The various elements of these drawings are inspired by classical pre-Columbian and medieval monsters, aquatic life, and an enthusiasm for transcriptions of knowledge and experience, from science literature to the dire longings expressed when David Hidalgo sings La Sirena, Miles Davis plays a ballad, or Ishmael describes Ahab chasing the whale.

This work emerged from drawings completed over the past ten years. Looking back, they seem to constitute a sort of experimental design phase in which I unconsciously synthesized my influences into an aesthetic realm. These drawings were at times diagrammatic as I worked out the particular logic they demanded. They often appeared to illustrate mounted specimens. In these more recent drawings from 2008, I begin to push these nascent forms into speculative or primordial, and sometimes violent environments to see what they would tell. So far, they destroy or alter their worlds as they fight and love.

Underlying all of this is my fundamental attraction to and affection for poetic ambiguity and scientific misunderstandings created in the struggle to describe, understand and express our experiences as human beings.

These drawings were completed during a Visiting Artist residency at the University of Texas, San Antonio, and the Majestic Ranch Art Foundation in Boerne, Texas.

Joshua Jalbert – Notations from Nature

In the creation of this series of images, I have worked alongside natural phenomenon using the photographic medium as a device of transcription that allows nature to draw with its own hand. The sky, river, trees, and other elements of nature act as creative agents in collaboration with the photographic recording devices that I introduce. Through the techniques that I have employed, such as tying lights to the branches of a tree at night to trace the movements of wind, the camera serves as an intermediary, articulating a dimension of the world that lies beyond the surface of what is commonly visible.

The results of these processes are artifacts, traces, notations. In these works, I engage with the element of chance in order to emphasize that the unpredictable possibilities of nature are inherently creative. The pieces describe nature as interactive and relational, and reveal nature’s symbols as a language of which the boundaries and total possibilities for significance we can never locate precisely or exhaust.

Margaret Sjorgen

My paintings develop through a process of identifying conditions or situations that can keep one from knowing oneself. Thus, the process and the product are about concealment, ego, control, denial and discovery.

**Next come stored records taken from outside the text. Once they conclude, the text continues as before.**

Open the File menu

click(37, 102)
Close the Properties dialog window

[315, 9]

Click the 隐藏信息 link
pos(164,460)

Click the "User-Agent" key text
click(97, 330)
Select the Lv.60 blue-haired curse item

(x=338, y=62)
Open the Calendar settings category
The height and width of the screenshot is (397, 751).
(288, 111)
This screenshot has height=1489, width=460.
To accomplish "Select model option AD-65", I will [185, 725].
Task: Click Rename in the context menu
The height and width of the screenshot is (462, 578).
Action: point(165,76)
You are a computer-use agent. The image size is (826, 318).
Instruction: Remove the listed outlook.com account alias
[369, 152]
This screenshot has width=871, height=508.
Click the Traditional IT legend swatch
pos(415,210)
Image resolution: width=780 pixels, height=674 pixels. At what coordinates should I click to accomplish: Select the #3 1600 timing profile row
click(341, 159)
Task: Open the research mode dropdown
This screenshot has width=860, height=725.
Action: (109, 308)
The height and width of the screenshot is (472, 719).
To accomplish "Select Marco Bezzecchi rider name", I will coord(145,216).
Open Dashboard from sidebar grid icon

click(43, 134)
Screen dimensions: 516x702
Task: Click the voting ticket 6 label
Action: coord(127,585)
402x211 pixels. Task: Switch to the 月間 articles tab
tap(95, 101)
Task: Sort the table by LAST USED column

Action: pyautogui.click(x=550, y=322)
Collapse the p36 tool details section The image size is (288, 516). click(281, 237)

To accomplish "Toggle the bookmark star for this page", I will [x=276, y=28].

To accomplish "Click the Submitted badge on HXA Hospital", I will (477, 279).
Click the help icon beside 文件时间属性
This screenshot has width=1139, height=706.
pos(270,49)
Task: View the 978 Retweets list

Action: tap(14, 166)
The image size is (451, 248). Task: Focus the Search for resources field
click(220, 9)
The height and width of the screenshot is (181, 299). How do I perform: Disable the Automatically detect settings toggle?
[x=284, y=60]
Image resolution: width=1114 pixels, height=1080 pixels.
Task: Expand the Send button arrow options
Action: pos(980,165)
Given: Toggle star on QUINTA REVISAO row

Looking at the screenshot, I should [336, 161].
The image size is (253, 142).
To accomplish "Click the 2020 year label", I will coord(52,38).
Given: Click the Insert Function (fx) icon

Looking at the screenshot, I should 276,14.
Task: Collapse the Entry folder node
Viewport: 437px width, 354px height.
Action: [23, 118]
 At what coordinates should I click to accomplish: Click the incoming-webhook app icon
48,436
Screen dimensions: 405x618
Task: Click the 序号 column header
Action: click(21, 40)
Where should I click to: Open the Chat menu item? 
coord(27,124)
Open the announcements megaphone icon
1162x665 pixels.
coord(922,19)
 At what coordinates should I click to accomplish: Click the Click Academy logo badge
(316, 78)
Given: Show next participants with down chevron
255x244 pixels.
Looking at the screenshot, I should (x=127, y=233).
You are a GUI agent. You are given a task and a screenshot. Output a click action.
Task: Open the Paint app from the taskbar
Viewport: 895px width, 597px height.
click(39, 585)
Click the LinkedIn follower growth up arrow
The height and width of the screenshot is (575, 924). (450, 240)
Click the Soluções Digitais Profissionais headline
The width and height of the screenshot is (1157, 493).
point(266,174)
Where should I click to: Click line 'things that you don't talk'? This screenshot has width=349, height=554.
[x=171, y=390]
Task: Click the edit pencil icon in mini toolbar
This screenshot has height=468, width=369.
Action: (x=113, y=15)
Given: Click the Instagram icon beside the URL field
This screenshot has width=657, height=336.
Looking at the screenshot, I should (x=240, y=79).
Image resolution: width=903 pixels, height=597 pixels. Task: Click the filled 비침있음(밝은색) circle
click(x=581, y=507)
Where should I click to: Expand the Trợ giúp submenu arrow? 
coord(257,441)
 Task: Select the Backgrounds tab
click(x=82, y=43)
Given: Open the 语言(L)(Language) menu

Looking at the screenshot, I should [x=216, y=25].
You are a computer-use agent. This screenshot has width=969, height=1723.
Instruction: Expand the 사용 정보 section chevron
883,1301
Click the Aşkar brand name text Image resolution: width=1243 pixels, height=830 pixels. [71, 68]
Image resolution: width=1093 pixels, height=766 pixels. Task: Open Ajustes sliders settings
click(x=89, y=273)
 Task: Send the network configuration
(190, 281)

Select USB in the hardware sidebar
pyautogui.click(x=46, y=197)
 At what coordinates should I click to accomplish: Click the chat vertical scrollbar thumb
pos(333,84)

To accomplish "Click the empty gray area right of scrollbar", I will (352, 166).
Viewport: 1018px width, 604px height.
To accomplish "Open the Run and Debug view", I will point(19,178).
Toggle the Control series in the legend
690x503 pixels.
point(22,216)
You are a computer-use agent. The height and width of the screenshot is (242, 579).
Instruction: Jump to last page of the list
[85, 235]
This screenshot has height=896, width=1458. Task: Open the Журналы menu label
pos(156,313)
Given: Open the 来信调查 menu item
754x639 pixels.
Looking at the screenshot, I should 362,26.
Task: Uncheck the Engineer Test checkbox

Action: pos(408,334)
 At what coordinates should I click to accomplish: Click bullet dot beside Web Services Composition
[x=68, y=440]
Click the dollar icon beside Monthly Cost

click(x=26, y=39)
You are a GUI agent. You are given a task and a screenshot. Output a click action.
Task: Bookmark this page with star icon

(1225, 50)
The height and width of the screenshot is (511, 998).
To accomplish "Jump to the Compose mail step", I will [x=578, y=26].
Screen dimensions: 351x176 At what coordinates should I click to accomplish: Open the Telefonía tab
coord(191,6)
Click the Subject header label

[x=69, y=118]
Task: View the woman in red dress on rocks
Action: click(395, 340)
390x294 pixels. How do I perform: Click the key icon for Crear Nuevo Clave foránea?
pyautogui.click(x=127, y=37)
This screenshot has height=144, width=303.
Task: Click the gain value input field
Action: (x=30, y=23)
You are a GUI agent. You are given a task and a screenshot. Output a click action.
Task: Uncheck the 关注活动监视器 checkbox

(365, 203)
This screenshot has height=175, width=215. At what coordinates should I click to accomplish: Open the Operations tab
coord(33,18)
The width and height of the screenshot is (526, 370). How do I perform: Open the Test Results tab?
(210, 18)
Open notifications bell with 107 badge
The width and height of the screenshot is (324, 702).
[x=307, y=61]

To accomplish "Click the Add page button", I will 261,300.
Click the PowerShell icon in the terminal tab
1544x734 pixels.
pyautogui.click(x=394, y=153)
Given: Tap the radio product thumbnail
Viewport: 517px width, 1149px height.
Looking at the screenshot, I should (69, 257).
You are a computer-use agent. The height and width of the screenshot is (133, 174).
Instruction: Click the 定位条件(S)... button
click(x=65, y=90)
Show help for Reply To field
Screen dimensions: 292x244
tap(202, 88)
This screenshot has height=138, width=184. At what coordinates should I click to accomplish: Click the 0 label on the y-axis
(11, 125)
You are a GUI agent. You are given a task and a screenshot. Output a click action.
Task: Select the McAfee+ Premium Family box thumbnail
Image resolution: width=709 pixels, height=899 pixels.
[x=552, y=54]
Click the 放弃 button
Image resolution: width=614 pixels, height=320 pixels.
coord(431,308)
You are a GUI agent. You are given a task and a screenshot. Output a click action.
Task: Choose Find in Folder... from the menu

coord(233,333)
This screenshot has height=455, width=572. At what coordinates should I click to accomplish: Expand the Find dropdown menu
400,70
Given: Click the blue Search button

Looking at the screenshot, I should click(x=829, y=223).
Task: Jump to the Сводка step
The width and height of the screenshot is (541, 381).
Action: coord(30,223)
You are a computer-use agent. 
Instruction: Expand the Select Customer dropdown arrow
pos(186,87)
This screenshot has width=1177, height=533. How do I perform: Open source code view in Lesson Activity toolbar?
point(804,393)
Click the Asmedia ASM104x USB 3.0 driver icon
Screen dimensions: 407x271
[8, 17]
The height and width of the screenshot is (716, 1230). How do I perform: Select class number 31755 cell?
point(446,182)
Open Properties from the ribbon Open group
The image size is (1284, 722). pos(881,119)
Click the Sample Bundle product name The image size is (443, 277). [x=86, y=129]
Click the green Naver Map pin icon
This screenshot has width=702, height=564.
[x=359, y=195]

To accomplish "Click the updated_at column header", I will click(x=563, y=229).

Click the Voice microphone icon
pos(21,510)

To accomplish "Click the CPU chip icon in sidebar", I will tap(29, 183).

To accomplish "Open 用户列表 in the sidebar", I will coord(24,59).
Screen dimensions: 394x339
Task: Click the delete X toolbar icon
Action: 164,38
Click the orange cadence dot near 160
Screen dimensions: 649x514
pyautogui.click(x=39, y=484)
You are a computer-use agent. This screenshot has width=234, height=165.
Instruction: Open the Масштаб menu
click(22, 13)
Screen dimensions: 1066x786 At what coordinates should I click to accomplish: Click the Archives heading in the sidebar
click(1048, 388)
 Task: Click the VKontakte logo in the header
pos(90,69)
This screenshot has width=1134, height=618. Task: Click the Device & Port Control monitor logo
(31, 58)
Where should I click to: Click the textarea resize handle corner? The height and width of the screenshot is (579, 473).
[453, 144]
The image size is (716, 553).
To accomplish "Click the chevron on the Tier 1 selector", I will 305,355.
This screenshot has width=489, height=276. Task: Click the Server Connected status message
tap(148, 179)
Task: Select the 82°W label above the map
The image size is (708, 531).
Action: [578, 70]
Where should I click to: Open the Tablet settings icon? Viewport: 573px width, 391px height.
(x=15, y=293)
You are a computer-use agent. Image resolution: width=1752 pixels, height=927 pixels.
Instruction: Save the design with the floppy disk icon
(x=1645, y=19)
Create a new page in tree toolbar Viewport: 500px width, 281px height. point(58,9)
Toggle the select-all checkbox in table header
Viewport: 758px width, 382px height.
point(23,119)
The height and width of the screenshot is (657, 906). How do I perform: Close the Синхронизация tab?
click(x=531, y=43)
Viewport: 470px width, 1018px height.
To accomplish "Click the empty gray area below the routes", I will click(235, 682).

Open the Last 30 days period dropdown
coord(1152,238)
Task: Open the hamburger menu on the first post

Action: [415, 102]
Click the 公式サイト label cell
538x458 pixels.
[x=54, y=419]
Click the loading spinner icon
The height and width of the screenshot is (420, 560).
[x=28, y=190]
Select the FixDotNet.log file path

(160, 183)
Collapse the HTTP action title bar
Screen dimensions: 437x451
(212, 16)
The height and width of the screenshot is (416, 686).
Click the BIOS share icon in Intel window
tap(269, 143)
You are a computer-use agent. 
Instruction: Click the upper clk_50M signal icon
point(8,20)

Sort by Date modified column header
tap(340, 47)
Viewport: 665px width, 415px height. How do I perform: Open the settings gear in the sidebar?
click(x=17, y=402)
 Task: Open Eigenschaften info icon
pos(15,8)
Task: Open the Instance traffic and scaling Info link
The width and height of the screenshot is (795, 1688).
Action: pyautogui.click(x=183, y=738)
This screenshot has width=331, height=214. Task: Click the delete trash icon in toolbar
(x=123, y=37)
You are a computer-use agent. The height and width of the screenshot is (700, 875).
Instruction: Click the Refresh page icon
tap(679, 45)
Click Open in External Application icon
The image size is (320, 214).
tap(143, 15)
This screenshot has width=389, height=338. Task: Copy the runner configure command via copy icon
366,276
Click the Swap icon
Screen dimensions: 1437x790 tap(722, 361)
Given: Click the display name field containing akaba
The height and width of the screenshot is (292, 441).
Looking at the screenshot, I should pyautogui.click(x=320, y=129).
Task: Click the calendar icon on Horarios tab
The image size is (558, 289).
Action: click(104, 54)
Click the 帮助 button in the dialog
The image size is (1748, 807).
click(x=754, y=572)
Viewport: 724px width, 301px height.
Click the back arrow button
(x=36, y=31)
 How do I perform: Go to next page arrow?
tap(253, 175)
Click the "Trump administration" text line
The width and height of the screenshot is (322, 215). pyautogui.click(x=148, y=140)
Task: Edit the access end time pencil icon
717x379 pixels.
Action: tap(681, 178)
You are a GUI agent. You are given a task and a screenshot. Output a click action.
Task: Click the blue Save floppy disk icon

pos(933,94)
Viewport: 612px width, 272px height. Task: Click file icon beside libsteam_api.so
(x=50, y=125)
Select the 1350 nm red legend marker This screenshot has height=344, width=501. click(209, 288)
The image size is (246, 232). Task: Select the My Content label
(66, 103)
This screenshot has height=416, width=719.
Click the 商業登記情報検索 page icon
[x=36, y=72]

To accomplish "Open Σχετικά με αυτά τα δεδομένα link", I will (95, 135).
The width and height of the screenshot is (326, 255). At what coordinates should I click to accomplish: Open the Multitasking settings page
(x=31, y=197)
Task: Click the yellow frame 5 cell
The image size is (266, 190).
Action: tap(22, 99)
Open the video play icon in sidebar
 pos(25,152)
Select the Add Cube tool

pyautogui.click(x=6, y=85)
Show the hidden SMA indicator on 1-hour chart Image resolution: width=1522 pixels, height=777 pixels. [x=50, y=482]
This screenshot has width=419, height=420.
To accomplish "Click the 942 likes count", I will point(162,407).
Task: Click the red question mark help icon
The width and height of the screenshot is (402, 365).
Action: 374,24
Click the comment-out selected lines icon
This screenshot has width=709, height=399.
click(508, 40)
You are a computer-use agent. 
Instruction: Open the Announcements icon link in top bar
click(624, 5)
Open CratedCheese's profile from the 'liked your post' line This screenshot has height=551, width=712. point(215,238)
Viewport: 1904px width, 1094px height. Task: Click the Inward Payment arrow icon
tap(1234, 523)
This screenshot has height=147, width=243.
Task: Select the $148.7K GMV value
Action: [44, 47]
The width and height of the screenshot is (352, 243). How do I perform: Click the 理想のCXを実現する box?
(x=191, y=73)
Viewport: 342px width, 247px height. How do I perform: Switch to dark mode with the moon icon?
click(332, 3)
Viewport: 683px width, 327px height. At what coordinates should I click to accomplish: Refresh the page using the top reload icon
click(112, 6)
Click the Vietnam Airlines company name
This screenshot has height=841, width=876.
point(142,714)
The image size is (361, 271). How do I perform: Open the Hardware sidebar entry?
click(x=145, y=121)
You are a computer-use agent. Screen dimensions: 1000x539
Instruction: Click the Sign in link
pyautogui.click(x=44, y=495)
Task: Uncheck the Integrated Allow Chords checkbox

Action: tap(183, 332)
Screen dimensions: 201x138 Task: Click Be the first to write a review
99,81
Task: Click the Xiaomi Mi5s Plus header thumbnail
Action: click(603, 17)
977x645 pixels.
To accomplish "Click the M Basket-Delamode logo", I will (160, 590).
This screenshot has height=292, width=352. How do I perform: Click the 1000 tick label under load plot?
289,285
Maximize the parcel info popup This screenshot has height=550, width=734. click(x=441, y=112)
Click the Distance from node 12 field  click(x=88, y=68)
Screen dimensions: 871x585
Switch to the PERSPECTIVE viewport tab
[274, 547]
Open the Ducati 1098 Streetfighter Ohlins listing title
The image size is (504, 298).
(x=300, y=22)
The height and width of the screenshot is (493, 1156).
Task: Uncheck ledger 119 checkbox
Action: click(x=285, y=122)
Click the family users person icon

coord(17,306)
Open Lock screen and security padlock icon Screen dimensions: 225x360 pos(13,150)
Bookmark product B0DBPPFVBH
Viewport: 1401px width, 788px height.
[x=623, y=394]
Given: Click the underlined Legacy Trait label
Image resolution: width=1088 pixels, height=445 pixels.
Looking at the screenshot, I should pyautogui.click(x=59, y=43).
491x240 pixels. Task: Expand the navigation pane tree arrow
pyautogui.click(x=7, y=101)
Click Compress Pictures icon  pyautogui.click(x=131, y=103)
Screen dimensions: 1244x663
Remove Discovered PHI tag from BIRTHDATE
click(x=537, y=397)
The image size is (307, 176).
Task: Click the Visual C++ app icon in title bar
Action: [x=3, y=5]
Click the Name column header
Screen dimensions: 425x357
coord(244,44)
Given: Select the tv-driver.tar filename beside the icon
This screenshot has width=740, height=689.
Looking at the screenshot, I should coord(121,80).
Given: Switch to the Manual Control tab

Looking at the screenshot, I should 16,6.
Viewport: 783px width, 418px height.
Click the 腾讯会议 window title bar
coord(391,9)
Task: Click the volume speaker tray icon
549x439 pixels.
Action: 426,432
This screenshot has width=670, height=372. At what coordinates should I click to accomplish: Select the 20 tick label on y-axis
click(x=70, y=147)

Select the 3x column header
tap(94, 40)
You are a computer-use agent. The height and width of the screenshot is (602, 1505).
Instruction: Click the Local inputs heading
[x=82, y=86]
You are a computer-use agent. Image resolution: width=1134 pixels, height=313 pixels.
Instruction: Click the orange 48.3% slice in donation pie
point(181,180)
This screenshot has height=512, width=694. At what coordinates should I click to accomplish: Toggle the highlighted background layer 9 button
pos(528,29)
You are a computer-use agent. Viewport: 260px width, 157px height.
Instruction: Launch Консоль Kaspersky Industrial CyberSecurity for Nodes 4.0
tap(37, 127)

The ideas for the paintings are not planned ahead of time. My studio is full of objects that I find meaningful or interesting in some way. Some are found objects, some are gifts, and some are part of the overall accumulation of stuff. One object will catch my interest and make its way onto the surface of the painting. The process continues each layer a response to the preceding layer. Sometimes the next step involves getting rid of the last one, so earlier images become distant.

The objects used in these paintings appeal to me for their archetypal appearance, allowing their relationships to be seen from different points of view.

Robin Strangfeld

I arrived at night. I was shocked at the blackness of a Maine night. The next morning, I awoke to a blizzard and was amazed by the whiteness. I think of Maine as white. White houses in white snow and white roads, white sky, even the ocean seemed white. My life was white. I was removed from the color of community and now unknown, alone in the silence of a new environment. I found a pink house in the middle of the whiteness and immediately found an infinite amount of love for it. A pink house was an island of difference in a sea of same. As the winter of white went on – I began to find distinctions – variations within the whiteness. The pink house began to feel obvious. I discovered uniqueness, clarity and depth in the world of whiteness.

Tracy L. Templeton

Recollected is my most recent work produced from more than a decade long interest in traces of human presence. In this work I have resurrected photographic studies from the mid-nineties – places I have not been to since and that in all likelihood no longer exist except in memory and my documents. These spaces bear the essence or notion of home and trigger a signature of intimacy. Through partial inversions or mirrored fragments, I have paired with the main image I synthesize the immemorial and recollected. The purposeful tactility of these etchings are evidence of my effort to mimic the transcendent fashion in which all our memories of sheltering places are physically inscribed in us.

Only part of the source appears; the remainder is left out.